Directive: Reproduce each of the following records verbatim, preserving every line in its original order.

Material to process:

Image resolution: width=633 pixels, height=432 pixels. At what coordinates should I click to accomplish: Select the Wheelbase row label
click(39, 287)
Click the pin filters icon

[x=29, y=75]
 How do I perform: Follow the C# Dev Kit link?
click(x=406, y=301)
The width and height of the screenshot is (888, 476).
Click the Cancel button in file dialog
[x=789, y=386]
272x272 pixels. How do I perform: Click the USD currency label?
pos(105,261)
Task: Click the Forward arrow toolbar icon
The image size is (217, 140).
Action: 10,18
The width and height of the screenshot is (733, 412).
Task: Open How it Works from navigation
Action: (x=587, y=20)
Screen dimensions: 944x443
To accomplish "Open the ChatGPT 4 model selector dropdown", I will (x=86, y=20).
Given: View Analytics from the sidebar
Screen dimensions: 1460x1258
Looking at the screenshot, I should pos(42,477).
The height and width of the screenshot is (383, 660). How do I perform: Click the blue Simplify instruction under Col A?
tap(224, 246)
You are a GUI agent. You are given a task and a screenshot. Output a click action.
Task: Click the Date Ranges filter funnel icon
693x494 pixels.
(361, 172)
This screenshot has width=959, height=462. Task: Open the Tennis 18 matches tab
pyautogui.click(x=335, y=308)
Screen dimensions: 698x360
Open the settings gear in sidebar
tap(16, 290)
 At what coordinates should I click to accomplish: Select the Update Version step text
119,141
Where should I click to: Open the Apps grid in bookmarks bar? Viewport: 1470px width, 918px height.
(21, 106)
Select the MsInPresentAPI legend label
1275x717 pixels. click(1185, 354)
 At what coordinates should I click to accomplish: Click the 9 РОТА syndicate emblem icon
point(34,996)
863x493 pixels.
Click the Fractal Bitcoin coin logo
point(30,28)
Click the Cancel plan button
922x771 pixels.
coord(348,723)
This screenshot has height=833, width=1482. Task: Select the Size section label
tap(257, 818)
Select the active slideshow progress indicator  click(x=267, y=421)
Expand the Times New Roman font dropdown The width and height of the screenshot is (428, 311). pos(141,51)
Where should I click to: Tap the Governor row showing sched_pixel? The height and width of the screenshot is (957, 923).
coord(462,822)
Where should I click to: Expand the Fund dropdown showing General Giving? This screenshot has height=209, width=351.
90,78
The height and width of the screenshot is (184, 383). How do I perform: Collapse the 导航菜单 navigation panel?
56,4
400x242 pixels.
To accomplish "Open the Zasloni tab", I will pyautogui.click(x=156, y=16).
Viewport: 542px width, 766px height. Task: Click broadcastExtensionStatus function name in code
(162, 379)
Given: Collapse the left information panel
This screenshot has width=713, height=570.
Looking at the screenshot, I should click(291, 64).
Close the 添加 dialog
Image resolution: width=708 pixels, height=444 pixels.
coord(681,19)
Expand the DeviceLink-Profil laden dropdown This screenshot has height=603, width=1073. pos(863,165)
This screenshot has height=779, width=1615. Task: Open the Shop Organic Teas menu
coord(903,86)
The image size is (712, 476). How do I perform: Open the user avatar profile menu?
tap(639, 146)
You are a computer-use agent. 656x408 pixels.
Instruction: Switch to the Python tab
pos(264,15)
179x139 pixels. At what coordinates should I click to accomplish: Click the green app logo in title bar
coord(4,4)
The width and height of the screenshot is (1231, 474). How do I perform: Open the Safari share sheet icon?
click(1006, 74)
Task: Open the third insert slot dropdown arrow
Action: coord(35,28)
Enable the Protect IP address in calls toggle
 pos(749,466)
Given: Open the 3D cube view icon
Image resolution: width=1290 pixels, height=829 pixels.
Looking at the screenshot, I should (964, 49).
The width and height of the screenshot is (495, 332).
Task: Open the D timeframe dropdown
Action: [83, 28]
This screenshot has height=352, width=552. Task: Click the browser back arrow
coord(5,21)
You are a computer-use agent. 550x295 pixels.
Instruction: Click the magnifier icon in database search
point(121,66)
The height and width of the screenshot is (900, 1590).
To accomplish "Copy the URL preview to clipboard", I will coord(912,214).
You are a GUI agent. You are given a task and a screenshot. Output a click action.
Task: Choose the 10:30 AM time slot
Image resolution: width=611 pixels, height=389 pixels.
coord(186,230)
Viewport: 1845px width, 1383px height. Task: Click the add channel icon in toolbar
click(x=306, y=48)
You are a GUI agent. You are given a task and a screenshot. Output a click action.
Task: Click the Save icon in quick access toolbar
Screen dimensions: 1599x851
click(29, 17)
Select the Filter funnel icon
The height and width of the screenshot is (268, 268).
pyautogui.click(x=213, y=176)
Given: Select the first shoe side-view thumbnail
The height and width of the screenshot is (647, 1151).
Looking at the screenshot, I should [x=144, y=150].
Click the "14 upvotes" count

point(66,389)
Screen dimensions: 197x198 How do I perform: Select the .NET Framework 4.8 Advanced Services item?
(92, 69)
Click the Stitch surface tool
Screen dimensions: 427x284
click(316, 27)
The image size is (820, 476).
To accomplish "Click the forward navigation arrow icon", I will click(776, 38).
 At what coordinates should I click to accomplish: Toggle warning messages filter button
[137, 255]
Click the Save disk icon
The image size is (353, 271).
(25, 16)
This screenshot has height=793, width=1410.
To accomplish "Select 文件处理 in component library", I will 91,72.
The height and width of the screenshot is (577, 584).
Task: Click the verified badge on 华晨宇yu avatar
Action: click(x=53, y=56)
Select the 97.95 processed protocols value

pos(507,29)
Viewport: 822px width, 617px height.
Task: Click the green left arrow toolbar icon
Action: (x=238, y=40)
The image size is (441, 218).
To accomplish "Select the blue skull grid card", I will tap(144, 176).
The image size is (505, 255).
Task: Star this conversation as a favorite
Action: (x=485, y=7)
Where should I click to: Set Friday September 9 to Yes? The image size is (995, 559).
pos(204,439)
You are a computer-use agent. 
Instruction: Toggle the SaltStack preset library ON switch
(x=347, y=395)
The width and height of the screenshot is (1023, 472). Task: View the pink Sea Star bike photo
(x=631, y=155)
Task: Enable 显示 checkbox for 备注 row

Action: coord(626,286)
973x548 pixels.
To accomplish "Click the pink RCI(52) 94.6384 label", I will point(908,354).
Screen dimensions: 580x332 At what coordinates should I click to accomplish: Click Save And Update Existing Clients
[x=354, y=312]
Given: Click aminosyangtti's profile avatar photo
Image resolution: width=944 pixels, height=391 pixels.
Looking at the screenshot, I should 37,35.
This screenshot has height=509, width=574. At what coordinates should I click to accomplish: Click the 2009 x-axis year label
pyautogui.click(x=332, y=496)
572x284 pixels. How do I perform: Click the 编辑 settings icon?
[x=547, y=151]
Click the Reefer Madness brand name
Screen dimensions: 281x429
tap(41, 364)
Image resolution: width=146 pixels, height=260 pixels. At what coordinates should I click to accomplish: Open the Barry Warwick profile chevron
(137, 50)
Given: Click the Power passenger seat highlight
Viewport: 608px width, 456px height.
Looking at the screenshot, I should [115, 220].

The result:
Image resolution: width=633 pixels, height=432 pixels. At what coordinates should I click to accomplish: Select the Wheelbase row label
click(39, 287)
Click the pin filters icon

[x=29, y=75]
 How do I perform: Follow the C# Dev Kit link?
click(x=406, y=301)
The width and height of the screenshot is (888, 476).
Click the Cancel button in file dialog
[x=789, y=386]
272x272 pixels. How do I perform: Click the USD currency label?
pos(105,261)
Task: Click the Forward arrow toolbar icon
The image size is (217, 140).
Action: 10,18
The width and height of the screenshot is (733, 412).
Task: Open How it Works from navigation
Action: (x=587, y=20)
Screen dimensions: 944x443
To accomplish "Open the ChatGPT 4 model selector dropdown", I will (x=86, y=20).
Given: View Analytics from the sidebar
Screen dimensions: 1460x1258
Looking at the screenshot, I should pos(42,477).
The height and width of the screenshot is (383, 660). How do I perform: Click the blue Simplify instruction under Col A?
tap(224, 246)
You are a GUI agent. You are given a task and a screenshot. Output a click action.
Task: Click the Date Ranges filter funnel icon
693x494 pixels.
(361, 172)
This screenshot has width=959, height=462. Task: Open the Tennis 18 matches tab
pyautogui.click(x=335, y=308)
Screen dimensions: 698x360
Open the settings gear in sidebar
tap(16, 290)
 At what coordinates should I click to accomplish: Select the Update Version step text
119,141
Where should I click to: Open the Apps grid in bookmarks bar? Viewport: 1470px width, 918px height.
(21, 106)
Select the MsInPresentAPI legend label
1275x717 pixels. click(1185, 354)
 At what coordinates should I click to accomplish: Click the 9 РОТА syndicate emblem icon
point(34,996)
863x493 pixels.
Click the Fractal Bitcoin coin logo
point(30,28)
Click the Cancel plan button
922x771 pixels.
coord(348,723)
This screenshot has height=833, width=1482. Task: Select the Size section label
tap(257, 818)
Select the active slideshow progress indicator  click(x=267, y=421)
Expand the Times New Roman font dropdown The width and height of the screenshot is (428, 311). pos(141,51)
Where should I click to: Tap the Governor row showing sched_pixel? The height and width of the screenshot is (957, 923).
coord(462,822)
Where should I click to: Expand the Fund dropdown showing General Giving? This screenshot has height=209, width=351.
90,78
The height and width of the screenshot is (184, 383). How do I perform: Collapse the 导航菜单 navigation panel?
56,4
400x242 pixels.
To accomplish "Open the Zasloni tab", I will pyautogui.click(x=156, y=16).
Viewport: 542px width, 766px height. Task: Click broadcastExtensionStatus function name in code
(162, 379)
Given: Collapse the left information panel
This screenshot has width=713, height=570.
Looking at the screenshot, I should click(291, 64).
Close the 添加 dialog
Image resolution: width=708 pixels, height=444 pixels.
coord(681,19)
Expand the DeviceLink-Profil laden dropdown This screenshot has height=603, width=1073. pos(863,165)
This screenshot has height=779, width=1615. Task: Open the Shop Organic Teas menu
coord(903,86)
The image size is (712, 476). How do I perform: Open the user avatar profile menu?
tap(639, 146)
You are a computer-use agent. 656x408 pixels.
Instruction: Switch to the Python tab
pos(264,15)
179x139 pixels. At what coordinates should I click to accomplish: Click the green app logo in title bar
coord(4,4)
The width and height of the screenshot is (1231, 474). How do I perform: Open the Safari share sheet icon?
click(1006, 74)
Task: Open the third insert slot dropdown arrow
Action: coord(35,28)
Enable the Protect IP address in calls toggle
 pos(749,466)
Given: Open the 3D cube view icon
Image resolution: width=1290 pixels, height=829 pixels.
Looking at the screenshot, I should (964, 49).
The width and height of the screenshot is (495, 332).
Task: Open the D timeframe dropdown
Action: [83, 28]
This screenshot has height=352, width=552. Task: Click the browser back arrow
coord(5,21)
You are a computer-use agent. 550x295 pixels.
Instruction: Click the magnifier icon in database search
point(121,66)
The height and width of the screenshot is (900, 1590).
To accomplish "Copy the URL preview to clipboard", I will coord(912,214).
You are a GUI agent. You are given a task and a screenshot. Output a click action.
Task: Choose the 10:30 AM time slot
Image resolution: width=611 pixels, height=389 pixels.
coord(186,230)
Viewport: 1845px width, 1383px height. Task: Click the add channel icon in toolbar
click(x=306, y=48)
You are a GUI agent. You are given a task and a screenshot. Output a click action.
Task: Click the Save icon in quick access toolbar
Screen dimensions: 1599x851
click(29, 17)
Select the Filter funnel icon
The height and width of the screenshot is (268, 268).
pyautogui.click(x=213, y=176)
Given: Select the first shoe side-view thumbnail
The height and width of the screenshot is (647, 1151).
Looking at the screenshot, I should [x=144, y=150].
Click the "14 upvotes" count

point(66,389)
Screen dimensions: 197x198 How do I perform: Select the .NET Framework 4.8 Advanced Services item?
(92, 69)
Click the Stitch surface tool
Screen dimensions: 427x284
click(316, 27)
The image size is (820, 476).
To accomplish "Click the forward navigation arrow icon", I will click(776, 38).
 At what coordinates should I click to accomplish: Toggle warning messages filter button
[137, 255]
Click the Save disk icon
The image size is (353, 271).
(25, 16)
This screenshot has height=793, width=1410.
To accomplish "Select 文件处理 in component library", I will 91,72.
The height and width of the screenshot is (577, 584).
Task: Click the verified badge on 华晨宇yu avatar
Action: click(x=53, y=56)
Select the 97.95 processed protocols value

pos(507,29)
Viewport: 822px width, 617px height.
Task: Click the green left arrow toolbar icon
Action: (x=238, y=40)
The image size is (441, 218).
To accomplish "Select the blue skull grid card", I will tap(144, 176).
The image size is (505, 255).
Task: Star this conversation as a favorite
Action: (x=485, y=7)
Where should I click to: Set Friday September 9 to Yes? The image size is (995, 559).
pos(204,439)
You are a computer-use agent. 
Instruction: Toggle the SaltStack preset library ON switch
(x=347, y=395)
The width and height of the screenshot is (1023, 472). Task: View the pink Sea Star bike photo
(x=631, y=155)
Task: Enable 显示 checkbox for 备注 row

Action: coord(626,286)
973x548 pixels.
To accomplish "Click the pink RCI(52) 94.6384 label", I will point(908,354).
Screen dimensions: 580x332 At what coordinates should I click to accomplish: Click Save And Update Existing Clients
[x=354, y=312]
Given: Click aminosyangtti's profile avatar photo
Image resolution: width=944 pixels, height=391 pixels.
Looking at the screenshot, I should 37,35.
This screenshot has height=509, width=574. At what coordinates should I click to accomplish: Click the 2009 x-axis year label
pyautogui.click(x=332, y=496)
572x284 pixels. How do I perform: Click the 编辑 settings icon?
[x=547, y=151]
Click the Reefer Madness brand name
Screen dimensions: 281x429
tap(41, 364)
Image resolution: width=146 pixels, height=260 pixels. At what coordinates should I click to accomplish: Open the Barry Warwick profile chevron
(137, 50)
Given: Click the Power passenger seat highlight
Viewport: 608px width, 456px height.
Looking at the screenshot, I should [115, 220].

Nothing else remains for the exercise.